---- RECORDS FOR THIS TASK
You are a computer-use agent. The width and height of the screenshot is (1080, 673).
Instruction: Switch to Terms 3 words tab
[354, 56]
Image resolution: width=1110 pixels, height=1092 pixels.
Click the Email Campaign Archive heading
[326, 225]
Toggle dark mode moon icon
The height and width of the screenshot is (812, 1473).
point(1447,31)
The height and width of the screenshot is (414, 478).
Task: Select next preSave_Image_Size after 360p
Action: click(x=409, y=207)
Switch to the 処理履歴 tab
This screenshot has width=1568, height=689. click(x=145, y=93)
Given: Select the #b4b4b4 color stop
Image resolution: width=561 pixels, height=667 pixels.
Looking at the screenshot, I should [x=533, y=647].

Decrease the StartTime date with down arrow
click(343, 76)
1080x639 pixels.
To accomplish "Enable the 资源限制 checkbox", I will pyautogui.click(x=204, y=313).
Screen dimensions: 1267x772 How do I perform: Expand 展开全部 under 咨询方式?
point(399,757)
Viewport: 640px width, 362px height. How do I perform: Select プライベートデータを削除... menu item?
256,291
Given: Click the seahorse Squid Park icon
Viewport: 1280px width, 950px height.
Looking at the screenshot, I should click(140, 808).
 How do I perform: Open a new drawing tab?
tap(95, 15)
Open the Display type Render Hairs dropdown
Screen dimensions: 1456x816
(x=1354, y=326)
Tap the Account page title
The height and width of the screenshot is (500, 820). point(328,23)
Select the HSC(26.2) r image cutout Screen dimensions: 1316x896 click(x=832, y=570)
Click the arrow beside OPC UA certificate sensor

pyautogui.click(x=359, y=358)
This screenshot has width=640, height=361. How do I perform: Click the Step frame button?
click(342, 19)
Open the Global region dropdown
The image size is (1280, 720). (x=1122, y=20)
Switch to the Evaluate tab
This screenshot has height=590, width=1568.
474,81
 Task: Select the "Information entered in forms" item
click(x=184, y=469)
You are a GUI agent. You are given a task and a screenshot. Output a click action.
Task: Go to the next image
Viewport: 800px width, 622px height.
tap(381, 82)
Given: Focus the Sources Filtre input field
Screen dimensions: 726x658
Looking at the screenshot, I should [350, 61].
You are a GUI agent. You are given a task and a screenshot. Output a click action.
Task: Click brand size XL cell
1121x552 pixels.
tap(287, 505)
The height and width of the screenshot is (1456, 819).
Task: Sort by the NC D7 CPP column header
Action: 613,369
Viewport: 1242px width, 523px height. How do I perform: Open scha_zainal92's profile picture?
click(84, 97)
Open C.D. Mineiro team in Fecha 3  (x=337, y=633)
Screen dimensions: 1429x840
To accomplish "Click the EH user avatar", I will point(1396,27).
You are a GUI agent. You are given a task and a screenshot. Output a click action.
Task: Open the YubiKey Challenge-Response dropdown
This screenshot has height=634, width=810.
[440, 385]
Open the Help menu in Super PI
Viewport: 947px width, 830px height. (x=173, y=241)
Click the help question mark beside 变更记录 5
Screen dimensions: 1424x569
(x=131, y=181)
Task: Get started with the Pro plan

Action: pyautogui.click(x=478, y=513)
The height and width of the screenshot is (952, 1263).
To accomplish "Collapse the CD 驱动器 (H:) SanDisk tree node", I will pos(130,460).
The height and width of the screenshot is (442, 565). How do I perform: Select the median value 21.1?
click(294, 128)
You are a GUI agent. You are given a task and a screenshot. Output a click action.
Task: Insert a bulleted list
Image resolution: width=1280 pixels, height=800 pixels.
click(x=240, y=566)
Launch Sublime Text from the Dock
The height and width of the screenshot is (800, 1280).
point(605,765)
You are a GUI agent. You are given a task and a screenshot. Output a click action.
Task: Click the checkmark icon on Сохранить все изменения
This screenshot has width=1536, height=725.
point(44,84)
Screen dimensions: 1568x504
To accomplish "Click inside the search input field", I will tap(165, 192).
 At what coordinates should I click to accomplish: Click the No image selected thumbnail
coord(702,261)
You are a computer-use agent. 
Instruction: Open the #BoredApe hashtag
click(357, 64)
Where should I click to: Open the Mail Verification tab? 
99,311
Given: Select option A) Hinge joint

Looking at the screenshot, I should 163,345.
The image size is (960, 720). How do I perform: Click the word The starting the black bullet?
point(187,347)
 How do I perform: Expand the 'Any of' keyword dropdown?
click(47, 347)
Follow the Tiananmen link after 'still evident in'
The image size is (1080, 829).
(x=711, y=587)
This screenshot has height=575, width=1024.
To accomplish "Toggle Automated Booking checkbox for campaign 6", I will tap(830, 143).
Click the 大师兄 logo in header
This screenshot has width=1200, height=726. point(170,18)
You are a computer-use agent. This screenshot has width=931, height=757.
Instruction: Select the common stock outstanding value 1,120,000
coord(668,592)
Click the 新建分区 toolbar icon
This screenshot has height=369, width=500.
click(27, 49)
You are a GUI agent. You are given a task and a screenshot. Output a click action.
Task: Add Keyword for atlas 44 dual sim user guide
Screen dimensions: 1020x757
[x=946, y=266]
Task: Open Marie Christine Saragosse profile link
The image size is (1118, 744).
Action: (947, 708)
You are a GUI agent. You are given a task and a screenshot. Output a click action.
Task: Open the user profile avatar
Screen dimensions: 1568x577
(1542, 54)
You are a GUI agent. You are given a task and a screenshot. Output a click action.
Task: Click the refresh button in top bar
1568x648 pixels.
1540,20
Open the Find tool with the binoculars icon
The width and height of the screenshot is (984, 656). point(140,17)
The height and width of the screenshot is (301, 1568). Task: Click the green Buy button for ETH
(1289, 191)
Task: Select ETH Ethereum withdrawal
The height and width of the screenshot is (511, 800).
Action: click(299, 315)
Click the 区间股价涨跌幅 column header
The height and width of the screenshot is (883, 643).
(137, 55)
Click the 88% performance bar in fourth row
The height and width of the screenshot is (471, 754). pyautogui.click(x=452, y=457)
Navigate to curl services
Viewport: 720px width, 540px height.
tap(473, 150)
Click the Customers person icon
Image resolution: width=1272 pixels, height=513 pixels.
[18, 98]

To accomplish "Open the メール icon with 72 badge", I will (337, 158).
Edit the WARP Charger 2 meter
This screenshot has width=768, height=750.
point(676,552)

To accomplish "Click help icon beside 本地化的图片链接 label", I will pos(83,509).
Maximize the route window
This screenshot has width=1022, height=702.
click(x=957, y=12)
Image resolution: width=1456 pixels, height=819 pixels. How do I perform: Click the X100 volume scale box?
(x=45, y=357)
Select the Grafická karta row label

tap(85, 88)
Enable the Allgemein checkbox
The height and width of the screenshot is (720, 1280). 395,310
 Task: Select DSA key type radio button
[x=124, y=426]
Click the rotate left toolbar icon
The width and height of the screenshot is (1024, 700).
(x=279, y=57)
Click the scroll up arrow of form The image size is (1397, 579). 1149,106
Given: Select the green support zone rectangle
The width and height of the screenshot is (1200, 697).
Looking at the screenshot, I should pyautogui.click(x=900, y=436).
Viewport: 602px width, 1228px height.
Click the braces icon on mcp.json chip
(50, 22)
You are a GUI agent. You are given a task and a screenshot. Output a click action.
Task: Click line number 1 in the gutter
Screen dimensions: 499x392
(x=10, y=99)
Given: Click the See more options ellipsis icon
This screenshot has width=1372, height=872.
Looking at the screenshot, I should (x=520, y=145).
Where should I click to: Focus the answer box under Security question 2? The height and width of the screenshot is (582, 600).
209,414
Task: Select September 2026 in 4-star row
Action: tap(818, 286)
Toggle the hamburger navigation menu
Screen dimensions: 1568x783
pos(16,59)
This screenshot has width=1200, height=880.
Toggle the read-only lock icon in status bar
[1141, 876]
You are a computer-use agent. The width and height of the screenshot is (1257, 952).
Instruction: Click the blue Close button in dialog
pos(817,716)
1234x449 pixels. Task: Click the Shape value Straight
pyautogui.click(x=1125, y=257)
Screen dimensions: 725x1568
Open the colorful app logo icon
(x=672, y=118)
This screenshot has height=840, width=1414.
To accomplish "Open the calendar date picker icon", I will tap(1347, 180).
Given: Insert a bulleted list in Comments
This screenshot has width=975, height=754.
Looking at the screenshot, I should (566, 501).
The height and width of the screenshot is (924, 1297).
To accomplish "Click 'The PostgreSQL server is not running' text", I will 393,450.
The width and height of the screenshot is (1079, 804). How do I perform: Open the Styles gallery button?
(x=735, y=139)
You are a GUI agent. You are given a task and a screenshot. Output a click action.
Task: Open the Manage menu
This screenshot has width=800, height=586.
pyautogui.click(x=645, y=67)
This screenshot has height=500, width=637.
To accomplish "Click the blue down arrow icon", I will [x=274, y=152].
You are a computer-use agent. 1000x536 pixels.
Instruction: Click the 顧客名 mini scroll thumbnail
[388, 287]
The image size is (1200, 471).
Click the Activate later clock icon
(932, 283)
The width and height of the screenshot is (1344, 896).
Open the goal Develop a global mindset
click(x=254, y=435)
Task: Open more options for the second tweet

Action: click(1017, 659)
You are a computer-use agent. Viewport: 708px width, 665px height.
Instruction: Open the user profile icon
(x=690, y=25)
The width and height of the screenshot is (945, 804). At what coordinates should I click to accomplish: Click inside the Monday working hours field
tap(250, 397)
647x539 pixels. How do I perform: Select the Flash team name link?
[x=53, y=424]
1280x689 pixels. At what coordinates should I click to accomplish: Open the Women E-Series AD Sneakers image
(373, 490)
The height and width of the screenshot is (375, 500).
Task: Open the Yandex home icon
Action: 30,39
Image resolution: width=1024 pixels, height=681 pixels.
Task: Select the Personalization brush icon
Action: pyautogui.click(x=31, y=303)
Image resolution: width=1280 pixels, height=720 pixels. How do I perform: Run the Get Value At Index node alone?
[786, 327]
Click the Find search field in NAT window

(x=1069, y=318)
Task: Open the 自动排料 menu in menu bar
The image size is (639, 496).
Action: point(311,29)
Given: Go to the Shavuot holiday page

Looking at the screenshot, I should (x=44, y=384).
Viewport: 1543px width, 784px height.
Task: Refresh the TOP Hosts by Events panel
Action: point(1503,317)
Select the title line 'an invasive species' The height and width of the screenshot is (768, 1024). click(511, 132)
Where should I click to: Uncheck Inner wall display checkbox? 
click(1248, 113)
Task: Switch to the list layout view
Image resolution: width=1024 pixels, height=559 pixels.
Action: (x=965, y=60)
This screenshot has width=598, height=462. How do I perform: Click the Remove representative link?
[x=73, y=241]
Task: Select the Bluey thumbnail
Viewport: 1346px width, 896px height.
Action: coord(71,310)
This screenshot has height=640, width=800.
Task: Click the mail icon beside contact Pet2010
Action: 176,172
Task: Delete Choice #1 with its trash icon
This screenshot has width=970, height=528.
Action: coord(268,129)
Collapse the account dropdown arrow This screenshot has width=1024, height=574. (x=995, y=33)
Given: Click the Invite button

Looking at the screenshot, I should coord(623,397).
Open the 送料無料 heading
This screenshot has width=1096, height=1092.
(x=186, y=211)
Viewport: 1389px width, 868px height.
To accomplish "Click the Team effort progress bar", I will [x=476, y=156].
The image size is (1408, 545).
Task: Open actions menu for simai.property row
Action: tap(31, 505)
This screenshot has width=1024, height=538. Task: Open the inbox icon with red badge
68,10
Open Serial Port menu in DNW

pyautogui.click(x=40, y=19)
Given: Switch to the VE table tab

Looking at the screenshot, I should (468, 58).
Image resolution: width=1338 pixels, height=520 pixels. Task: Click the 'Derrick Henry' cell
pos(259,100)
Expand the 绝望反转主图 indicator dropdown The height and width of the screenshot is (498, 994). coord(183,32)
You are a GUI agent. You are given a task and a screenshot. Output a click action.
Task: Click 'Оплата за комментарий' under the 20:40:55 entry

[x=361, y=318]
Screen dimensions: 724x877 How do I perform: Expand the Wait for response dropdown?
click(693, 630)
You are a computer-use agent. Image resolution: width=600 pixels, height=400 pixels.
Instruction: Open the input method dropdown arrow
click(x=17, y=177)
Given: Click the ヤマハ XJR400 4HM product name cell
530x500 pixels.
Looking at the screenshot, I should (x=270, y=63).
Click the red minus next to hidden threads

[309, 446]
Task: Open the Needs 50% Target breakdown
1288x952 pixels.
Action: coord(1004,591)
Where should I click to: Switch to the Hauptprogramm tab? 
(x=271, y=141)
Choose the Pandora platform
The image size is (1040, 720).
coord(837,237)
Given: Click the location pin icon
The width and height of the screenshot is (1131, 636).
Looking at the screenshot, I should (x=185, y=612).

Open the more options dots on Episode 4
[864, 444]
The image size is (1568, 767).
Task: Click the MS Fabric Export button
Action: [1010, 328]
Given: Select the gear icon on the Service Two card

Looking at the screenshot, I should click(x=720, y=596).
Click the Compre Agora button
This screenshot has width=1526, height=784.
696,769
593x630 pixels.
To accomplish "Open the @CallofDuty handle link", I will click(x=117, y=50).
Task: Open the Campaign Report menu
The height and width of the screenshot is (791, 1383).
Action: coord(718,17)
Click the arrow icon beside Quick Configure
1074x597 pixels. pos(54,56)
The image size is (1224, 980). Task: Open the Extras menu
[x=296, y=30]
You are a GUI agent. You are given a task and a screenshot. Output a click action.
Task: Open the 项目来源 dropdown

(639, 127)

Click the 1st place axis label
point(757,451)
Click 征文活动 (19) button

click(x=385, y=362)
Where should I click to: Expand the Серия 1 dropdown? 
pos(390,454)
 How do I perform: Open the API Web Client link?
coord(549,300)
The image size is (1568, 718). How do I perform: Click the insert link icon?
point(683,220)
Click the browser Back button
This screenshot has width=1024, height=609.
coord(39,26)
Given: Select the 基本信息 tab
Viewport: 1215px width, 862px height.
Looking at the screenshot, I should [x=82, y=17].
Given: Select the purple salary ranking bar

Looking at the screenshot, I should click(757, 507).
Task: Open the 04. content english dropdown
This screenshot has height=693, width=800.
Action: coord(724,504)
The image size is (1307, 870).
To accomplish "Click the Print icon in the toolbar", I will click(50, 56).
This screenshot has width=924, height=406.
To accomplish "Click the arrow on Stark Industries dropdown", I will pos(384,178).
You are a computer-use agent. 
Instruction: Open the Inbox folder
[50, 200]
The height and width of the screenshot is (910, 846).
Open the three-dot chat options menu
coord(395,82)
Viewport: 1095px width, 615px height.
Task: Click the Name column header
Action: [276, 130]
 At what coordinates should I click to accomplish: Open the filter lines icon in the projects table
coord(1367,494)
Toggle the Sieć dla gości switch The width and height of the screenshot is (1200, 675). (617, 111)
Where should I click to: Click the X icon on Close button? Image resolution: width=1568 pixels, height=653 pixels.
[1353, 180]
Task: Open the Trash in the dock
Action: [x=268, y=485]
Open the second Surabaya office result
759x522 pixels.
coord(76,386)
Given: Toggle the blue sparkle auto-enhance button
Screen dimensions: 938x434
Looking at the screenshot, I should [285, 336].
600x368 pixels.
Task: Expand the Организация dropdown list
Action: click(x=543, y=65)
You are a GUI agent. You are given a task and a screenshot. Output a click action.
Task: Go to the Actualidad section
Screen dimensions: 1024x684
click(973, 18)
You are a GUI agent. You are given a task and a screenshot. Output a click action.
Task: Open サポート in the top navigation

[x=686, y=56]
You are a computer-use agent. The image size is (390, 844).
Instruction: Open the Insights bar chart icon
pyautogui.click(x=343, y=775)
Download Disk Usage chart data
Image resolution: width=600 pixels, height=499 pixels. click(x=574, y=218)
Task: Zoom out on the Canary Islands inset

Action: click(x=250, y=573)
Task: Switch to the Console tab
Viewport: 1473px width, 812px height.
--------
> [EXERCISE DESCRIPTION]: The lines above starting at the one that contains "Screen dimensions: 1267x772" and ending at the one that contains "Given: Click the seahorse Squid Park icon" must be transcribed exactly, and no other lines may appear.

> [REPLY TO THE TASK]:
Screen dimensions: 1267x772 How do I perform: Expand 展开全部 under 咨询方式?
point(399,757)
Viewport: 640px width, 362px height. How do I perform: Select プライベートデータを削除... menu item?
256,291
Given: Click the seahorse Squid Park icon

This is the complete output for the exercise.